• [Stored data]
= Beginning of Section =

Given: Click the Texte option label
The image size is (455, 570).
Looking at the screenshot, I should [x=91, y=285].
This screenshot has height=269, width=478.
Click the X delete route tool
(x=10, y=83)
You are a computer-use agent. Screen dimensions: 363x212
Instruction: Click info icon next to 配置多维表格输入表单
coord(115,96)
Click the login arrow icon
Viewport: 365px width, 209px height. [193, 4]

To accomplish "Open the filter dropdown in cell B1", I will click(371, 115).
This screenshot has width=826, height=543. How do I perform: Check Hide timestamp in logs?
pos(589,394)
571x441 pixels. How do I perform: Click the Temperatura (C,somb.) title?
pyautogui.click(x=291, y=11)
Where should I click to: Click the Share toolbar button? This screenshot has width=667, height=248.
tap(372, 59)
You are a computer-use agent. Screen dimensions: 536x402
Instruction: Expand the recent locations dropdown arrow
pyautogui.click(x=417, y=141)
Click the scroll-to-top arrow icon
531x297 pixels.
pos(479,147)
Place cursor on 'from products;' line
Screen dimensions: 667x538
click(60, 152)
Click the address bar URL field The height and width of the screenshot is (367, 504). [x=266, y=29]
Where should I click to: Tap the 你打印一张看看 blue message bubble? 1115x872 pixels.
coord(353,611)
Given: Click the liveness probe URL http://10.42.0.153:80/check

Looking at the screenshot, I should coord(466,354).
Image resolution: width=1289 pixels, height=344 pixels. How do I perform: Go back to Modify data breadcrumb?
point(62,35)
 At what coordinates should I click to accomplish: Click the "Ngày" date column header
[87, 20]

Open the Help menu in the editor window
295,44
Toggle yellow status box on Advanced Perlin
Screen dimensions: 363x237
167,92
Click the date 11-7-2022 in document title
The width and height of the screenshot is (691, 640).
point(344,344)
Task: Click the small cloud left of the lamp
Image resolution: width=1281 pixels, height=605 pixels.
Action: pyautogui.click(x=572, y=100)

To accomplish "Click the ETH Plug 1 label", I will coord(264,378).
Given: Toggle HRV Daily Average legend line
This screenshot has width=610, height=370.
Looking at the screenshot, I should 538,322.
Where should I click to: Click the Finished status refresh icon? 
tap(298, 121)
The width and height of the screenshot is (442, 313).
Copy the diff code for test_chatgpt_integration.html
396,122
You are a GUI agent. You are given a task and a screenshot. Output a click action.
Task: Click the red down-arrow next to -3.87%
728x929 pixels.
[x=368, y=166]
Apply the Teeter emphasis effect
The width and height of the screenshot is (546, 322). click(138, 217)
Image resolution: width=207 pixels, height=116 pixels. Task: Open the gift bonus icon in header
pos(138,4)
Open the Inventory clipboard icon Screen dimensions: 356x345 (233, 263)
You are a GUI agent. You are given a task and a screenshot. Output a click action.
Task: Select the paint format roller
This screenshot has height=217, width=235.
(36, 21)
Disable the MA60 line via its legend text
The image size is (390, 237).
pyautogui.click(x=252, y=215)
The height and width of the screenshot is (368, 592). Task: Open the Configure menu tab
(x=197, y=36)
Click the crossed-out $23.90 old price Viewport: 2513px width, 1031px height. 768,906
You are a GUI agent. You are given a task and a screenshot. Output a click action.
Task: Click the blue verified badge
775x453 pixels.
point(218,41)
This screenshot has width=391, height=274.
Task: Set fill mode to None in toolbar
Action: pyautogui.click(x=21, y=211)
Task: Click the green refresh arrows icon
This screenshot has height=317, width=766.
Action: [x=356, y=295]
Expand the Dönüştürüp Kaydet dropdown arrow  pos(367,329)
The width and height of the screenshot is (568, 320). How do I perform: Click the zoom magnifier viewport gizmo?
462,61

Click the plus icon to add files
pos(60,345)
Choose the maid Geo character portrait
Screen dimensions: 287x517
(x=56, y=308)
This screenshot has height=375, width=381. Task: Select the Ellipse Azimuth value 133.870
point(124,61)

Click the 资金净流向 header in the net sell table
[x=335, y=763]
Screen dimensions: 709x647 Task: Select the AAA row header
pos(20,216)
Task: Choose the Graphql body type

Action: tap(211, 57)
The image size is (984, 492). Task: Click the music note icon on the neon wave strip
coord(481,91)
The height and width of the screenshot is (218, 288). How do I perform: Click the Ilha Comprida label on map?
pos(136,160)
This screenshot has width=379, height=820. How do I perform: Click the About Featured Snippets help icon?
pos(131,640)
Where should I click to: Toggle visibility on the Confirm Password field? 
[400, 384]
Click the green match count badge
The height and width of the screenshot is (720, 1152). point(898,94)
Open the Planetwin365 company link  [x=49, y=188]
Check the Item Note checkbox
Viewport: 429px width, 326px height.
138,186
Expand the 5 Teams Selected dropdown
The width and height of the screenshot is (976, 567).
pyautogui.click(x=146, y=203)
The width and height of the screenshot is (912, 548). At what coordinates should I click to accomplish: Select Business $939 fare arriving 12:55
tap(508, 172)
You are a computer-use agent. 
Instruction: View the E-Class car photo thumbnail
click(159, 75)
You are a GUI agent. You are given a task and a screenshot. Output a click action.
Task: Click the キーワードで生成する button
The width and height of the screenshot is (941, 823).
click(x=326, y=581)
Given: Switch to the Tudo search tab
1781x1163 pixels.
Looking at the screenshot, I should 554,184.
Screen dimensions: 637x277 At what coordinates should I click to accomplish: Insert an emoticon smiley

= End of Section =

• [Requirement]
Reproduce every record above exactly as it appears.

• [Final answer]
Given: Click the Texte option label
The image size is (455, 570).
Looking at the screenshot, I should [x=91, y=285].
This screenshot has height=269, width=478.
Click the X delete route tool
(x=10, y=83)
You are a computer-use agent. Screen dimensions: 363x212
Instruction: Click info icon next to 配置多维表格输入表单
coord(115,96)
Click the login arrow icon
Viewport: 365px width, 209px height. [193, 4]

To accomplish "Open the filter dropdown in cell B1", I will click(371, 115).
This screenshot has width=826, height=543. How do I perform: Check Hide timestamp in logs?
pos(589,394)
571x441 pixels. How do I perform: Click the Temperatura (C,somb.) title?
pyautogui.click(x=291, y=11)
Where should I click to: Click the Share toolbar button? This screenshot has width=667, height=248.
tap(372, 59)
You are a computer-use agent. Screen dimensions: 536x402
Instruction: Expand the recent locations dropdown arrow
pyautogui.click(x=417, y=141)
Click the scroll-to-top arrow icon
531x297 pixels.
pos(479,147)
Place cursor on 'from products;' line
Screen dimensions: 667x538
click(60, 152)
Click the address bar URL field The height and width of the screenshot is (367, 504). [x=266, y=29]
Where should I click to: Tap the 你打印一张看看 blue message bubble? 1115x872 pixels.
coord(353,611)
Given: Click the liveness probe URL http://10.42.0.153:80/check

Looking at the screenshot, I should coord(466,354).
Image resolution: width=1289 pixels, height=344 pixels. How do I perform: Go back to Modify data breadcrumb?
point(62,35)
 At what coordinates should I click to accomplish: Click the "Ngày" date column header
[87, 20]

Open the Help menu in the editor window
295,44
Toggle yellow status box on Advanced Perlin
Screen dimensions: 363x237
167,92
Click the date 11-7-2022 in document title
The width and height of the screenshot is (691, 640).
point(344,344)
Task: Click the small cloud left of the lamp
Image resolution: width=1281 pixels, height=605 pixels.
Action: pyautogui.click(x=572, y=100)

To accomplish "Click the ETH Plug 1 label", I will coord(264,378).
Given: Toggle HRV Daily Average legend line
This screenshot has width=610, height=370.
Looking at the screenshot, I should 538,322.
Where should I click to: Click the Finished status refresh icon? 
tap(298, 121)
The width and height of the screenshot is (442, 313).
Copy the diff code for test_chatgpt_integration.html
396,122
You are a GUI agent. You are given a task and a screenshot. Output a click action.
Task: Click the red down-arrow next to -3.87%
728x929 pixels.
[x=368, y=166]
Apply the Teeter emphasis effect
The width and height of the screenshot is (546, 322). click(138, 217)
Image resolution: width=207 pixels, height=116 pixels. Task: Open the gift bonus icon in header
pos(138,4)
Open the Inventory clipboard icon Screen dimensions: 356x345 (233, 263)
You are a GUI agent. You are given a task and a screenshot. Output a click action.
Task: Select the paint format roller
This screenshot has height=217, width=235.
(36, 21)
Disable the MA60 line via its legend text
The image size is (390, 237).
pyautogui.click(x=252, y=215)
The height and width of the screenshot is (368, 592). Task: Open the Configure menu tab
(x=197, y=36)
Click the crossed-out $23.90 old price Viewport: 2513px width, 1031px height. 768,906
You are a GUI agent. You are given a task and a screenshot. Output a click action.
Task: Click the blue verified badge
775x453 pixels.
point(218,41)
This screenshot has width=391, height=274.
Task: Set fill mode to None in toolbar
Action: pyautogui.click(x=21, y=211)
Task: Click the green refresh arrows icon
This screenshot has height=317, width=766.
Action: [x=356, y=295]
Expand the Dönüştürüp Kaydet dropdown arrow  pos(367,329)
The width and height of the screenshot is (568, 320). How do I perform: Click the zoom magnifier viewport gizmo?
462,61

Click the plus icon to add files
pos(60,345)
Choose the maid Geo character portrait
Screen dimensions: 287x517
(x=56, y=308)
This screenshot has height=375, width=381. Task: Select the Ellipse Azimuth value 133.870
point(124,61)

Click the 资金净流向 header in the net sell table
[x=335, y=763]
Screen dimensions: 709x647 Task: Select the AAA row header
pos(20,216)
Task: Choose the Graphql body type

Action: tap(211, 57)
The image size is (984, 492). Task: Click the music note icon on the neon wave strip
coord(481,91)
The height and width of the screenshot is (218, 288). How do I perform: Click the Ilha Comprida label on map?
pos(136,160)
This screenshot has width=379, height=820. How do I perform: Click the About Featured Snippets help icon?
pos(131,640)
Where should I click to: Toggle visibility on the Confirm Password field? 
[400, 384]
Click the green match count badge
The height and width of the screenshot is (720, 1152). point(898,94)
Open the Planetwin365 company link  [x=49, y=188]
Check the Item Note checkbox
Viewport: 429px width, 326px height.
138,186
Expand the 5 Teams Selected dropdown
The width and height of the screenshot is (976, 567).
pyautogui.click(x=146, y=203)
The width and height of the screenshot is (912, 548). At what coordinates should I click to accomplish: Select Business $939 fare arriving 12:55
tap(508, 172)
You are a computer-use agent. 
Instruction: View the E-Class car photo thumbnail
click(159, 75)
You are a GUI agent. You are given a task and a screenshot. Output a click action.
Task: Click the キーワードで生成する button
The width and height of the screenshot is (941, 823).
click(x=326, y=581)
Given: Switch to the Tudo search tab
1781x1163 pixels.
Looking at the screenshot, I should 554,184.
Screen dimensions: 637x277 At what coordinates should I click to accomplish: Insert an emoticon smiley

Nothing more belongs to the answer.